───── RAW DATA
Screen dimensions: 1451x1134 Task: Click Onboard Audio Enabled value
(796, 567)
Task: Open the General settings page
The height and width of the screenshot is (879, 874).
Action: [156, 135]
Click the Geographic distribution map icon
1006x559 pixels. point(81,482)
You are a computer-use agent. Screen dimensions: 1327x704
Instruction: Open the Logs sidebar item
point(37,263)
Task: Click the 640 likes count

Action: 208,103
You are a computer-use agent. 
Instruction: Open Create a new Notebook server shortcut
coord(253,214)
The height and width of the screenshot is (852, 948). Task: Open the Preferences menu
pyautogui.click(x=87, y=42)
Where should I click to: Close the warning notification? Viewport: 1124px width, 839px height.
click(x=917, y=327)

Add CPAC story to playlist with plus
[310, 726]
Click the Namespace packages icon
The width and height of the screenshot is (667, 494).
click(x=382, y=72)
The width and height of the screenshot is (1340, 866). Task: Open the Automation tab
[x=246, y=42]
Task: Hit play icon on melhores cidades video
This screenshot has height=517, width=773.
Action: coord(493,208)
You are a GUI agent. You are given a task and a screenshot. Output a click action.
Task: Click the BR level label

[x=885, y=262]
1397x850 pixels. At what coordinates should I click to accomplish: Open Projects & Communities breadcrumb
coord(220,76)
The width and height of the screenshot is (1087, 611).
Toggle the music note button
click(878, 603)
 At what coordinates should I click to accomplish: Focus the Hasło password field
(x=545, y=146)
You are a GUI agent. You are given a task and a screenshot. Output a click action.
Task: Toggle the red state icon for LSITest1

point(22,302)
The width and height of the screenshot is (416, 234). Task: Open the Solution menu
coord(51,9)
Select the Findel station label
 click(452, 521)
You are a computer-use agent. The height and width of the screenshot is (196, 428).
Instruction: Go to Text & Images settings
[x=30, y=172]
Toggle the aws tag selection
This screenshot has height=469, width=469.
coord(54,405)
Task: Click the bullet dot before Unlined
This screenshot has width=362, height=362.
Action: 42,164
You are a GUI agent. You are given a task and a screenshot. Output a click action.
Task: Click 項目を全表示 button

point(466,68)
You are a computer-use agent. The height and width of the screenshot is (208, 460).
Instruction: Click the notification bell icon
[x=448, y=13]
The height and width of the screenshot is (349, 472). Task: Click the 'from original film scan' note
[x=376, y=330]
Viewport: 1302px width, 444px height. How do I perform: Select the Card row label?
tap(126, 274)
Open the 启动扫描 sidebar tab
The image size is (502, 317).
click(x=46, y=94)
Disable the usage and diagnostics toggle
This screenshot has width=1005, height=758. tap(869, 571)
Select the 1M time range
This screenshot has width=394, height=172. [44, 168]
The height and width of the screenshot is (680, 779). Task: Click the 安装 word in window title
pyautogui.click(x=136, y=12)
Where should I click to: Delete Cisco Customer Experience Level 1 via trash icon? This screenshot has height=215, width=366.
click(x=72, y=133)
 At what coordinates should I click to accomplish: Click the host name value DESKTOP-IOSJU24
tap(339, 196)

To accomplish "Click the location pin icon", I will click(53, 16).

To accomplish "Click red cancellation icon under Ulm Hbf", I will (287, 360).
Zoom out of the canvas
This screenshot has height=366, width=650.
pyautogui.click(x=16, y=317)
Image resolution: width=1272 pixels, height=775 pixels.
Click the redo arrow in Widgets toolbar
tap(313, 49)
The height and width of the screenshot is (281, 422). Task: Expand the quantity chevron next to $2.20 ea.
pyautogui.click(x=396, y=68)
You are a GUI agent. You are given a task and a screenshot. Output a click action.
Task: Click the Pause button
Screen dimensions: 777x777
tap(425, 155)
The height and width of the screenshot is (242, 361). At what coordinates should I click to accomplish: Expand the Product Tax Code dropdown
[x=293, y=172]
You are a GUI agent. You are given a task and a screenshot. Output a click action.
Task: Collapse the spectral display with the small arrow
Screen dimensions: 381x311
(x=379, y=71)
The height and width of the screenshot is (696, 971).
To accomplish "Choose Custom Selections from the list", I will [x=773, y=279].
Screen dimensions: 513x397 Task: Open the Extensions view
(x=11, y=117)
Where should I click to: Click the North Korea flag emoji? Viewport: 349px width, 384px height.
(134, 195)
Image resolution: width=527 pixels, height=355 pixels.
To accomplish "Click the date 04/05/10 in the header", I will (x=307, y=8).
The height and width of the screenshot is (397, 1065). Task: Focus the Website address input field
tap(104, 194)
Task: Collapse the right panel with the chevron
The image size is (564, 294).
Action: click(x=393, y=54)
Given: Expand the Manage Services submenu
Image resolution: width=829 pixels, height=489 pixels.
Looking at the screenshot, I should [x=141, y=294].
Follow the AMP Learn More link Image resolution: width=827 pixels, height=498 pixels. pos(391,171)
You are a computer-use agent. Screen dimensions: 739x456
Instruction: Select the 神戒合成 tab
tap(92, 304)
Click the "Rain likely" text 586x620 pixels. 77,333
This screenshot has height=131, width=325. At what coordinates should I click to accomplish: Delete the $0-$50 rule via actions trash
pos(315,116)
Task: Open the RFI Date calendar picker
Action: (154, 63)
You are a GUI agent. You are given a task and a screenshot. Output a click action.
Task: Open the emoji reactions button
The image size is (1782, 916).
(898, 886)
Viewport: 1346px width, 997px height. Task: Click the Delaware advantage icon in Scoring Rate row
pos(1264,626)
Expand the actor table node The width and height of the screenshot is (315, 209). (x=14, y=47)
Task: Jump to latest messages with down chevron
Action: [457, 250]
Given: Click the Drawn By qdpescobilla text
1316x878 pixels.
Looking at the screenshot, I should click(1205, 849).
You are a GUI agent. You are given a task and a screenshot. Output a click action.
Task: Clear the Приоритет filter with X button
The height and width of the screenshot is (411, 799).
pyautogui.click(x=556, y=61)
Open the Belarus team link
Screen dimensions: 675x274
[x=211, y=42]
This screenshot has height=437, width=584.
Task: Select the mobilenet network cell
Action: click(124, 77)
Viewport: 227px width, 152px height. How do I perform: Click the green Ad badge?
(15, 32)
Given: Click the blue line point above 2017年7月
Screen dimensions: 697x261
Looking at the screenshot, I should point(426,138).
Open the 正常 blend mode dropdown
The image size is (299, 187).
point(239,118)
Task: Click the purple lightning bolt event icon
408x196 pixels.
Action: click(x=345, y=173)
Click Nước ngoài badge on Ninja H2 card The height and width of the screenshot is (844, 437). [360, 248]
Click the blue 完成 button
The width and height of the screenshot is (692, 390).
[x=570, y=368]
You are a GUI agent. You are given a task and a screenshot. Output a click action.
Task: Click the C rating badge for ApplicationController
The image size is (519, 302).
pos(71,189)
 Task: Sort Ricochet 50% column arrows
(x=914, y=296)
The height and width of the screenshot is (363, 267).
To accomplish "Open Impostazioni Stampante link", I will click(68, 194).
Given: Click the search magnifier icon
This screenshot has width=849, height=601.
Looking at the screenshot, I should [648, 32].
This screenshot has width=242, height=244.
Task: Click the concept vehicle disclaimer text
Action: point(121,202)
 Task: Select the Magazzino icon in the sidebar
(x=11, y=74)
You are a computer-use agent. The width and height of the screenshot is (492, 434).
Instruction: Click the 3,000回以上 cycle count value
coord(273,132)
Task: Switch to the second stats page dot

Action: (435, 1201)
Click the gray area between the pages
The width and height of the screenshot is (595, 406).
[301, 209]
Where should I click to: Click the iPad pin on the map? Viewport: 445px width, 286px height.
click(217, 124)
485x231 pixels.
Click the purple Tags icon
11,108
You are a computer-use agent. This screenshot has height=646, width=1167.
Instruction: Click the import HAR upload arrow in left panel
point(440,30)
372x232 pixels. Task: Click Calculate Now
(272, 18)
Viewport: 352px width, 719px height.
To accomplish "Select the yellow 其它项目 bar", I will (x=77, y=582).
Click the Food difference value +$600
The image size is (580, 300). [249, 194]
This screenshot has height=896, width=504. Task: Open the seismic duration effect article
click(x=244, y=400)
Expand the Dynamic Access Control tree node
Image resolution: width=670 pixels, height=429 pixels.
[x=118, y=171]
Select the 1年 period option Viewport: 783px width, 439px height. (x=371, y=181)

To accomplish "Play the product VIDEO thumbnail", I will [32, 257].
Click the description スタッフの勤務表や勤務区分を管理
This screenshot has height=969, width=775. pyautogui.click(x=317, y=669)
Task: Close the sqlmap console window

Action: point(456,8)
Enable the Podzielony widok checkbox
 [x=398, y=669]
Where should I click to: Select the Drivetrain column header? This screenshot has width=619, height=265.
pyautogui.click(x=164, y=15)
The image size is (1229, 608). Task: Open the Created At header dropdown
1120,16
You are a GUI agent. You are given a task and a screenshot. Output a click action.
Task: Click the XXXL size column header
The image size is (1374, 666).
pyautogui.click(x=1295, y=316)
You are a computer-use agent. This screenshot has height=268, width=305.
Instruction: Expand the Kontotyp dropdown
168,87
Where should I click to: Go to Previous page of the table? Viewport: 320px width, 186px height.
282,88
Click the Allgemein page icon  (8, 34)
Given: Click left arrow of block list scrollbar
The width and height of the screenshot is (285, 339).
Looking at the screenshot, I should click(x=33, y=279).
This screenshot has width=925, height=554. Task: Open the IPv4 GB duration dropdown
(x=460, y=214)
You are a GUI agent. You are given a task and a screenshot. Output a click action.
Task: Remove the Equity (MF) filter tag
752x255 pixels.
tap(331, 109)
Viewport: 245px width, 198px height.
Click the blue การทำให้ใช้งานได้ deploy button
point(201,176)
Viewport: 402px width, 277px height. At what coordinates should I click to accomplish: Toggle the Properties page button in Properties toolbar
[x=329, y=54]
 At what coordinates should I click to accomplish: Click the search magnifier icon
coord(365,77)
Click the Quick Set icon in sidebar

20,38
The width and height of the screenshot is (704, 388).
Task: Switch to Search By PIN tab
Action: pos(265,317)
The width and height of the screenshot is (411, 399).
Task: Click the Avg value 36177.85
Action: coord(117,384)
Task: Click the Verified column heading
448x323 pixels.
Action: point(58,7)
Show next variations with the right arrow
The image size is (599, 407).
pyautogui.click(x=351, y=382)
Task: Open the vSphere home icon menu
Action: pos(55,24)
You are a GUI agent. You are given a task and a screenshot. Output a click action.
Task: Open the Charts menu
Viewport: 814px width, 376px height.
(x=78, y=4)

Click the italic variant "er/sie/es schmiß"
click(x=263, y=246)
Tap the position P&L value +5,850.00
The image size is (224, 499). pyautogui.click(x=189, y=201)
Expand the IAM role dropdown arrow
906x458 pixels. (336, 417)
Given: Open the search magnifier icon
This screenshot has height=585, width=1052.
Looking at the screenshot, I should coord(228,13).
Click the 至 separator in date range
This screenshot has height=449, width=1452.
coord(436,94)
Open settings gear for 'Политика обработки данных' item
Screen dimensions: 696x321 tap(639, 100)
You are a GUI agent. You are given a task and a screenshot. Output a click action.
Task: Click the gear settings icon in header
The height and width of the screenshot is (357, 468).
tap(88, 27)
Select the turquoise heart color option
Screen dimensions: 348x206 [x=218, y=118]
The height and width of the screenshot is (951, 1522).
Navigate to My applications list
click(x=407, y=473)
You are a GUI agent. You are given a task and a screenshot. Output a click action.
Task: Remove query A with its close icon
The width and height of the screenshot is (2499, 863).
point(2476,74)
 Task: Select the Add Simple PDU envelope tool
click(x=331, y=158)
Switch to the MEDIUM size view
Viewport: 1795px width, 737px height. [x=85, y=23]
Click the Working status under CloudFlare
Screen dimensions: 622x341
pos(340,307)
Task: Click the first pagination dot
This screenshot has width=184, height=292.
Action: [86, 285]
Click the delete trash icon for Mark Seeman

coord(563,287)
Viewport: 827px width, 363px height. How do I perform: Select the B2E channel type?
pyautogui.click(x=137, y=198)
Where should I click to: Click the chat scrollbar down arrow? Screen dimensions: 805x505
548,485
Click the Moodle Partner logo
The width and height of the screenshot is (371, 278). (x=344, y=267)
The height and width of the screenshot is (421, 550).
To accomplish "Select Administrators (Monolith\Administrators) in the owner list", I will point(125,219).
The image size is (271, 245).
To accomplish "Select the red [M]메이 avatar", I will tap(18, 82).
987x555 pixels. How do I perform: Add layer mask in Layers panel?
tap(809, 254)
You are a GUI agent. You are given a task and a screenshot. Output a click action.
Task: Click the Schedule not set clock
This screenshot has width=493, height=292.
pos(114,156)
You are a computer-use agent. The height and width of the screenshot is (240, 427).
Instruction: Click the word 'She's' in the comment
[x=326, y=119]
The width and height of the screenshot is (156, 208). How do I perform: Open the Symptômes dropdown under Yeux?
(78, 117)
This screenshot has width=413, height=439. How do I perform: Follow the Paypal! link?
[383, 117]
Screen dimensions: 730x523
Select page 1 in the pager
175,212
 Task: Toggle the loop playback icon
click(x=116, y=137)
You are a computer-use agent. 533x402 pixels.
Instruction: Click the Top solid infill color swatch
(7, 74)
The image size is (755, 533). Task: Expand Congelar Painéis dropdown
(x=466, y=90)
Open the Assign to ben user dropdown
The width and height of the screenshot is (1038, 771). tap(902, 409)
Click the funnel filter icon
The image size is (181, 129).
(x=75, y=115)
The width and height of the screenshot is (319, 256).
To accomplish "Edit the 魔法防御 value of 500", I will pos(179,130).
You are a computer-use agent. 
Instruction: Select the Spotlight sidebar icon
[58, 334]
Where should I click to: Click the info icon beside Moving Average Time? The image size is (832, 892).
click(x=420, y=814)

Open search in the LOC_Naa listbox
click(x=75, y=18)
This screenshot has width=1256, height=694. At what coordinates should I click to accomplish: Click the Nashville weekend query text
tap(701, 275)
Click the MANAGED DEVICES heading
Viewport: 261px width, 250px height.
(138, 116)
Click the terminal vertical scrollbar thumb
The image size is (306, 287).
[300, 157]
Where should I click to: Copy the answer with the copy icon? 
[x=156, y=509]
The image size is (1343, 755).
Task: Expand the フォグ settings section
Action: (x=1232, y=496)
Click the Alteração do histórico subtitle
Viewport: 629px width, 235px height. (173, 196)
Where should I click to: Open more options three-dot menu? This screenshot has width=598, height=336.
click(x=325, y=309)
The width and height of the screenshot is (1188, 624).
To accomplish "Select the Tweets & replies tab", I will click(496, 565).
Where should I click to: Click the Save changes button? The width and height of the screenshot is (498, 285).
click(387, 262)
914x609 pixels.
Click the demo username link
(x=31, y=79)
──────────
**WORK TO COMPLETE:**
Filter the records for lines containing the word "right" and copy each one.

**RESPONSE:**
Task: Collapse the right panel with the chevron
Show next variations with the right arrow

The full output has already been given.